* ABOUT THIS EXERCISE
Transcribe the entire listing exactly as it appears.
────────
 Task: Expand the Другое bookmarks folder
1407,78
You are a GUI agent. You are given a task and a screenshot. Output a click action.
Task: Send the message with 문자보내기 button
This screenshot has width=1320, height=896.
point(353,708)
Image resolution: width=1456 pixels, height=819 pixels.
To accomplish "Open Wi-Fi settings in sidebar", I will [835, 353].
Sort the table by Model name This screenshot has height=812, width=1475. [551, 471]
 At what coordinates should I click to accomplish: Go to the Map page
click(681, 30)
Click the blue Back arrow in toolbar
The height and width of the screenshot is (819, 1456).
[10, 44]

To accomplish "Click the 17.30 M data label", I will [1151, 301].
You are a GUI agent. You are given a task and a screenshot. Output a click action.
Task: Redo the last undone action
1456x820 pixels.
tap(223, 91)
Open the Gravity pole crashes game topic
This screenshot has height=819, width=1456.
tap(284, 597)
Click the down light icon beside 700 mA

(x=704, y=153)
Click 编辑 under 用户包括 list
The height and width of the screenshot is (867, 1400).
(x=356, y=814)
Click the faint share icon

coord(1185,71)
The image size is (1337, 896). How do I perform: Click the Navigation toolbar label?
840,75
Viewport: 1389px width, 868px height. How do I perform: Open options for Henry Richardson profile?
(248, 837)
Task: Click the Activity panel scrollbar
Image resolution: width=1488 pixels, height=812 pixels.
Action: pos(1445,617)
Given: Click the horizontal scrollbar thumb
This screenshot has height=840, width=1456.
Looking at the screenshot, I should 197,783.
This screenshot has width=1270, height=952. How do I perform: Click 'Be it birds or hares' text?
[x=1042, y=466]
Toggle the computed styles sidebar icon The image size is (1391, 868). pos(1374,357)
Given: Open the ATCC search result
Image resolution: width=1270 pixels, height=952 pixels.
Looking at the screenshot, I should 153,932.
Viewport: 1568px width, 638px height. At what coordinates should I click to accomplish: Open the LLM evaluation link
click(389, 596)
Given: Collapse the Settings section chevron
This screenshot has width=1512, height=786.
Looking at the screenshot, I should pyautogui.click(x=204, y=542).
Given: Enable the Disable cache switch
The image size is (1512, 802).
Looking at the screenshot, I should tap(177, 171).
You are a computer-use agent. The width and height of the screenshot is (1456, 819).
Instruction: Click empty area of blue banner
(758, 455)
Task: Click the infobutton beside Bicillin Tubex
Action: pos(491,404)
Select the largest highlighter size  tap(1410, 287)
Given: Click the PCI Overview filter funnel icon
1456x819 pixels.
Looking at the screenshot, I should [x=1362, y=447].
────────
* SOLUTION
 Task: Expand the Другое bookmarks folder
1407,78
You are a GUI agent. You are given a task and a screenshot. Output a click action.
Task: Send the message with 문자보내기 button
This screenshot has width=1320, height=896.
point(353,708)
Image resolution: width=1456 pixels, height=819 pixels.
To accomplish "Open Wi-Fi settings in sidebar", I will [835, 353].
Sort the table by Model name This screenshot has height=812, width=1475. [551, 471]
 At what coordinates should I click to accomplish: Go to the Map page
click(681, 30)
Click the blue Back arrow in toolbar
The height and width of the screenshot is (819, 1456).
[10, 44]

To accomplish "Click the 17.30 M data label", I will [1151, 301].
You are a GUI agent. You are given a task and a screenshot. Output a click action.
Task: Redo the last undone action
1456x820 pixels.
tap(223, 91)
Open the Gravity pole crashes game topic
This screenshot has height=819, width=1456.
tap(284, 597)
Click the down light icon beside 700 mA

(x=704, y=153)
Click 编辑 under 用户包括 list
The height and width of the screenshot is (867, 1400).
(x=356, y=814)
Click the faint share icon

coord(1185,71)
The image size is (1337, 896). How do I perform: Click the Navigation toolbar label?
840,75
Viewport: 1389px width, 868px height. How do I perform: Open options for Henry Richardson profile?
(248, 837)
Task: Click the Activity panel scrollbar
Image resolution: width=1488 pixels, height=812 pixels.
Action: pos(1445,617)
Given: Click the horizontal scrollbar thumb
This screenshot has height=840, width=1456.
Looking at the screenshot, I should 197,783.
This screenshot has width=1270, height=952. How do I perform: Click 'Be it birds or hares' text?
[x=1042, y=466]
Toggle the computed styles sidebar icon The image size is (1391, 868). pos(1374,357)
Given: Open the ATCC search result
Image resolution: width=1270 pixels, height=952 pixels.
Looking at the screenshot, I should 153,932.
Viewport: 1568px width, 638px height. At what coordinates should I click to accomplish: Open the LLM evaluation link
click(389, 596)
Given: Collapse the Settings section chevron
This screenshot has width=1512, height=786.
Looking at the screenshot, I should pyautogui.click(x=204, y=542).
Given: Enable the Disable cache switch
The image size is (1512, 802).
Looking at the screenshot, I should tap(177, 171).
You are a computer-use agent. The width and height of the screenshot is (1456, 819).
Instruction: Click empty area of blue banner
(758, 455)
Task: Click the infobutton beside Bicillin Tubex
Action: pos(491,404)
Select the largest highlighter size  tap(1410, 287)
Given: Click the PCI Overview filter funnel icon
1456x819 pixels.
Looking at the screenshot, I should [x=1362, y=447].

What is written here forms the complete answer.